## Work instructions
Let the line containing "Screen dimensions: 2056x1516" serve as the first line of the answer and the final line of the entries as its last, with every line between copied exactly.

(Saved entries)
+--
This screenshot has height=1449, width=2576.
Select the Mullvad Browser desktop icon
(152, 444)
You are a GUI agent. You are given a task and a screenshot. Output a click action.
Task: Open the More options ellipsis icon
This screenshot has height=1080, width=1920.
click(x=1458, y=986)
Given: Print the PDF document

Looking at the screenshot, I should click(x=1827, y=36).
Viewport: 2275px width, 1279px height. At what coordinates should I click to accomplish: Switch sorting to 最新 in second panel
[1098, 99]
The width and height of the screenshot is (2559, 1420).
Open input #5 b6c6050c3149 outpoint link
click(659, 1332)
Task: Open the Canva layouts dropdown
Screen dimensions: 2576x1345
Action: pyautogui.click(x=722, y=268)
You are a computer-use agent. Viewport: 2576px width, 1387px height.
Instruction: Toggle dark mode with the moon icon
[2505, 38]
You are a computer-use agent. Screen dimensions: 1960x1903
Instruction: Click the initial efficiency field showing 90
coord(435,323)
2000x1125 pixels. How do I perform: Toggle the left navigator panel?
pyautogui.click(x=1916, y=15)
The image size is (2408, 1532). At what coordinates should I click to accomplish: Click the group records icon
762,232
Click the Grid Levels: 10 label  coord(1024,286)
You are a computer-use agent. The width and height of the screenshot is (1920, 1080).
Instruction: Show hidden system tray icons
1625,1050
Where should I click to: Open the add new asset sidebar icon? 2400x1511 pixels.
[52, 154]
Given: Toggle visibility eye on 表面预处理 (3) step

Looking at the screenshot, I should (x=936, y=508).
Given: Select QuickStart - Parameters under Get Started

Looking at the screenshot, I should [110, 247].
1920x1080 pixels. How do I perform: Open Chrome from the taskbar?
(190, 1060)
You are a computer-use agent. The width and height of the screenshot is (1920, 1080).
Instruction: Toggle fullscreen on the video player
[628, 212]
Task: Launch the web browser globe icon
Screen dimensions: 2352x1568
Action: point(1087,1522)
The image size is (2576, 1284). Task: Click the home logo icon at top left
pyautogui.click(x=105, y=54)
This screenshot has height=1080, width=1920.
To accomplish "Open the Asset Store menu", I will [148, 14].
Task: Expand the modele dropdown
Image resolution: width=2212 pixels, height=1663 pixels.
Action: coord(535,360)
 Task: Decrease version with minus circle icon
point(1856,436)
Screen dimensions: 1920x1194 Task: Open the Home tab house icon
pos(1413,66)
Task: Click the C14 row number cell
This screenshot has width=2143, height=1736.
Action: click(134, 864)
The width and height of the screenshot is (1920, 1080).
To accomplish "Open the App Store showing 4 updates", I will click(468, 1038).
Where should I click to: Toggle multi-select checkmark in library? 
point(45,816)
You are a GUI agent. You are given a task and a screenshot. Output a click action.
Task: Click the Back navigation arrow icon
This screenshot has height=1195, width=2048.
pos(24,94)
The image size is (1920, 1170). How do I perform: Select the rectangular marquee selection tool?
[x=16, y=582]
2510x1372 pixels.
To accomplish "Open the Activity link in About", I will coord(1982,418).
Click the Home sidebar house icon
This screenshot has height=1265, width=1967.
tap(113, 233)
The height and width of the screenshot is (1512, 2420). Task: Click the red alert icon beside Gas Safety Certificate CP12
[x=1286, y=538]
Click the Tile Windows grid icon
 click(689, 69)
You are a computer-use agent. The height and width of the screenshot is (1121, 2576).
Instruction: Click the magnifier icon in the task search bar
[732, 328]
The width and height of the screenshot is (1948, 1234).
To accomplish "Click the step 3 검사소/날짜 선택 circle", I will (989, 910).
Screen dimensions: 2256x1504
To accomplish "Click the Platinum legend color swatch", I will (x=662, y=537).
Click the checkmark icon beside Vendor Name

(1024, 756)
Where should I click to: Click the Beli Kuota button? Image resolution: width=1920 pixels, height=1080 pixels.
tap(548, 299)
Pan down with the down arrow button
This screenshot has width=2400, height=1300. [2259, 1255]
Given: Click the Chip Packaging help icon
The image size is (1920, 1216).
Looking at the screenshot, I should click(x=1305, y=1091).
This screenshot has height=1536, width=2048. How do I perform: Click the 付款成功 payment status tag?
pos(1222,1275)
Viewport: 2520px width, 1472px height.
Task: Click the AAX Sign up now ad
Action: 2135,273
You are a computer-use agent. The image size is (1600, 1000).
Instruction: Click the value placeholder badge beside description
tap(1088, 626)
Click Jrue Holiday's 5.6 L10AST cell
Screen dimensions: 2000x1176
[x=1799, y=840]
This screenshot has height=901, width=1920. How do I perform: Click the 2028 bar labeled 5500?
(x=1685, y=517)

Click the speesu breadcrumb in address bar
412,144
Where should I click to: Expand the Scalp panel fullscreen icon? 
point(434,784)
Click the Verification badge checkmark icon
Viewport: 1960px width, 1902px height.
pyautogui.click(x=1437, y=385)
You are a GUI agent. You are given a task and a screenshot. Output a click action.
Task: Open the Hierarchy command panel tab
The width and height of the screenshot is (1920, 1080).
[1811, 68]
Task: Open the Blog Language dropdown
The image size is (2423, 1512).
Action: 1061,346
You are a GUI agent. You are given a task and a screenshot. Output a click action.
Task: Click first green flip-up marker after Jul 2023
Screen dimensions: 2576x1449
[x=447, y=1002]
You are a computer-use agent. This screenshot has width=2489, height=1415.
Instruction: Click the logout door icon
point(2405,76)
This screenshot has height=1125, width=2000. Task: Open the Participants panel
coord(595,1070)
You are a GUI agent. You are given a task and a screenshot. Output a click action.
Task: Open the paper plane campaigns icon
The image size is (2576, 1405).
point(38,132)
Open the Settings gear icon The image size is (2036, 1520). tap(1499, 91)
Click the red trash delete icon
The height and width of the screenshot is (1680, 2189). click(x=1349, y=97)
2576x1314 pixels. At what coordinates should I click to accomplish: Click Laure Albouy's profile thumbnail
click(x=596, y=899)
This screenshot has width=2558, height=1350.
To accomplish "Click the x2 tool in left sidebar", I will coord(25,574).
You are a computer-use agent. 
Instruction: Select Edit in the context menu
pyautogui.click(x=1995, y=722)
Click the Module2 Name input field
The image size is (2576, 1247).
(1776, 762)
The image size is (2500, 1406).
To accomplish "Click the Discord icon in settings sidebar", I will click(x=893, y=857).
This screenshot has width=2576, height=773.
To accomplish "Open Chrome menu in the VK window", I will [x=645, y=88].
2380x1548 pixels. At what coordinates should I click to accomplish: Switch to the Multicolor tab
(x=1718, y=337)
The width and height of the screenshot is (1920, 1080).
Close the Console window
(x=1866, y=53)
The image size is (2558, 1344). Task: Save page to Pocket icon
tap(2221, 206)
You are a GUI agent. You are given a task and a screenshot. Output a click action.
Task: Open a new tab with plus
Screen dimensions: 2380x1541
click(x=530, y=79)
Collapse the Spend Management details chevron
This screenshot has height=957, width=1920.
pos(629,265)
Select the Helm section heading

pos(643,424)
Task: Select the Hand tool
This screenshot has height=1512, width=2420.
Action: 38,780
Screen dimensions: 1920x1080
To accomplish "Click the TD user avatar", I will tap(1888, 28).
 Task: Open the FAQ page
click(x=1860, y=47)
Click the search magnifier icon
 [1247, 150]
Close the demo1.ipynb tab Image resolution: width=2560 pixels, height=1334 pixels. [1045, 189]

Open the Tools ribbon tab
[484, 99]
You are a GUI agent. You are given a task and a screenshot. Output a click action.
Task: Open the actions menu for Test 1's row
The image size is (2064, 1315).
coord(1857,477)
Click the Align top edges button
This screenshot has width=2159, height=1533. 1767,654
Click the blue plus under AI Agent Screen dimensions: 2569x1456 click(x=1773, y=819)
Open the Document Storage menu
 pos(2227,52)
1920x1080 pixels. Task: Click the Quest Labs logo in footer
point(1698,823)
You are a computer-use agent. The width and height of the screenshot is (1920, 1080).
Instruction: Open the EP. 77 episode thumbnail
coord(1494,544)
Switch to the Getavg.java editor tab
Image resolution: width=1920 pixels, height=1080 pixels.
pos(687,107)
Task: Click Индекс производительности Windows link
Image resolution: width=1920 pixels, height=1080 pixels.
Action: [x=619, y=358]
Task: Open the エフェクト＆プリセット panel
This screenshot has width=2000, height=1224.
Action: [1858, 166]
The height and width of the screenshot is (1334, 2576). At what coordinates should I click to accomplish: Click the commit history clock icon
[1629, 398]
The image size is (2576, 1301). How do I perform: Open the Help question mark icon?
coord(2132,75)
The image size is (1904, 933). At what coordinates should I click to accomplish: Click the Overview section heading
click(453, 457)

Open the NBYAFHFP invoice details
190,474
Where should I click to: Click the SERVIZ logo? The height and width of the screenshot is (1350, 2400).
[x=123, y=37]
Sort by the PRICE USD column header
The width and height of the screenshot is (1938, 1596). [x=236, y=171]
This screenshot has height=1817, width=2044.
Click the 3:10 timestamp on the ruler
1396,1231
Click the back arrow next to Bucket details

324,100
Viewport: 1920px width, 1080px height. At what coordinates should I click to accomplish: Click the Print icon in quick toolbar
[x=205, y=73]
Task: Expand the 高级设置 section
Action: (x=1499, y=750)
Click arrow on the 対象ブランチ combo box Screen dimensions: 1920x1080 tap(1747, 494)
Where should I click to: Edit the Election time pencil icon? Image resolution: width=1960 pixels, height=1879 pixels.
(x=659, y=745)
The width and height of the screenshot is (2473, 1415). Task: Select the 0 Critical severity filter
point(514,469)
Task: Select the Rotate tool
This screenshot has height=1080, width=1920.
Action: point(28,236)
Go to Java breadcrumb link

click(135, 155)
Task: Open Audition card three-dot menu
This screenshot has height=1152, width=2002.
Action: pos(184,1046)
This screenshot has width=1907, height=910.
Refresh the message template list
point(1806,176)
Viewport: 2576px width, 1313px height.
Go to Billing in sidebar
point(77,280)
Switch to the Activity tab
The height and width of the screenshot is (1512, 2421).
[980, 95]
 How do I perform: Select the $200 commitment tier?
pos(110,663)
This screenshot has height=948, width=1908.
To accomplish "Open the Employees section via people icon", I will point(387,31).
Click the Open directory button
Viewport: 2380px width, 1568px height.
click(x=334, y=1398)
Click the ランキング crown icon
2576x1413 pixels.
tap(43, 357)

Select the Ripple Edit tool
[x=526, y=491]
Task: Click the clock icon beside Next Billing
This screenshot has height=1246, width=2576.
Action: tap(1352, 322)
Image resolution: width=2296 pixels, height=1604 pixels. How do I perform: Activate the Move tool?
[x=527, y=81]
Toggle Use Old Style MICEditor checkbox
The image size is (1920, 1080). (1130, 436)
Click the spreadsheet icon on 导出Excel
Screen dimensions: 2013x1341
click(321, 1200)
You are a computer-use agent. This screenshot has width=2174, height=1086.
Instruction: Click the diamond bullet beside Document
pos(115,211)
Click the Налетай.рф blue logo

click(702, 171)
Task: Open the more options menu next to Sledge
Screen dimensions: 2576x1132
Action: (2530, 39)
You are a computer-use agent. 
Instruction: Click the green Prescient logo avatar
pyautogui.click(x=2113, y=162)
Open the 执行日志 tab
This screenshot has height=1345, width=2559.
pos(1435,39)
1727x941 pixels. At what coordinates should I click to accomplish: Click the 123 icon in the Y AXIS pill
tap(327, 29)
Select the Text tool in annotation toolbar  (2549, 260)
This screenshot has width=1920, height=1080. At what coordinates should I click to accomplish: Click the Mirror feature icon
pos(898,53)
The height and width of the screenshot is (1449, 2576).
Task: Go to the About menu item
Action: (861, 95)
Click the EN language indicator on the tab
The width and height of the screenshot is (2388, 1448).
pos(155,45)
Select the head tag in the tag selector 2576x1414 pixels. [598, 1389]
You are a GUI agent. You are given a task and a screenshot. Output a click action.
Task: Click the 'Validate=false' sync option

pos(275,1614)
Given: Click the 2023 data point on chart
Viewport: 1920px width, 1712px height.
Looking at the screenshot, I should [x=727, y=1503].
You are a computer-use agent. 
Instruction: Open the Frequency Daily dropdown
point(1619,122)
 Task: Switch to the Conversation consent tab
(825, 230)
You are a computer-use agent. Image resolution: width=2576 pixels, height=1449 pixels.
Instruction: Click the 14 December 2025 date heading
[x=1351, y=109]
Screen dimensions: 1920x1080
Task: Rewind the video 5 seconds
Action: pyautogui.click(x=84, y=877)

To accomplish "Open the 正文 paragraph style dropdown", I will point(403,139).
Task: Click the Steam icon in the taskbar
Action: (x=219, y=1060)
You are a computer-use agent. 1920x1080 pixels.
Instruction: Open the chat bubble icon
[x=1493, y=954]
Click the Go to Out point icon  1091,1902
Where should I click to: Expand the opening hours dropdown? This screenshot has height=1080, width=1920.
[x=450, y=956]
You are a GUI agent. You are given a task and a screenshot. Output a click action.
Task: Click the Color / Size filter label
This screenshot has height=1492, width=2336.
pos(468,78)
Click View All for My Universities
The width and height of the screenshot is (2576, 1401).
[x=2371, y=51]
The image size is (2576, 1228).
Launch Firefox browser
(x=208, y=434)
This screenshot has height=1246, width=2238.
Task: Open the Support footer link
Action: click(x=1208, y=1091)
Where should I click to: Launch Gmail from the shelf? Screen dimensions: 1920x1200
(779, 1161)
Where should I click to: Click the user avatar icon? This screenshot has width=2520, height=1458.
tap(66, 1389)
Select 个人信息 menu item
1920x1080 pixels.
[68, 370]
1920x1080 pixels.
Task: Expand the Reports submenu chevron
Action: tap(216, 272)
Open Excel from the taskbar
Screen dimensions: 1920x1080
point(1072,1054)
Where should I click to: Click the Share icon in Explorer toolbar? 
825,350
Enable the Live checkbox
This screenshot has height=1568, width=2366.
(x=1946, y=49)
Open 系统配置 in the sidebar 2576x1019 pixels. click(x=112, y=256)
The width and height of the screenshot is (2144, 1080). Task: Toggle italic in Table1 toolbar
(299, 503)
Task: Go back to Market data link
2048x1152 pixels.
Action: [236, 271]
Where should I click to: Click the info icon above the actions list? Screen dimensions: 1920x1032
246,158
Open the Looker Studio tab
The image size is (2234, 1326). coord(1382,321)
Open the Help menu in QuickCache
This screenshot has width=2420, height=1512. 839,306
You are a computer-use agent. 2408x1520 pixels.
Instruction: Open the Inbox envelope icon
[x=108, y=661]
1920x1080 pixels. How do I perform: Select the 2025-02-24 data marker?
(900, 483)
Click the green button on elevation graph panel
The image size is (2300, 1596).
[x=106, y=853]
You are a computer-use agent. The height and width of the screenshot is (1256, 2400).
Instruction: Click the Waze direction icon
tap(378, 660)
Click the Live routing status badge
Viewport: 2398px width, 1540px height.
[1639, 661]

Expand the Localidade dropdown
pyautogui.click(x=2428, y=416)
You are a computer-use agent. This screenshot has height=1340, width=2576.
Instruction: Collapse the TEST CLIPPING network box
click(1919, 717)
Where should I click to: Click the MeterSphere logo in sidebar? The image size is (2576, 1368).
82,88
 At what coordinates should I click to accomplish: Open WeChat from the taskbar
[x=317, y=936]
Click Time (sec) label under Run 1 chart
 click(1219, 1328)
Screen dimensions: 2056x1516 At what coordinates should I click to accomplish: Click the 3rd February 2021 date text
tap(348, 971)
+--
## Task output
Screen dimensions: 2056x1516 At what coordinates should I click to accomplish: Click the 3rd February 2021 date text
tap(348, 971)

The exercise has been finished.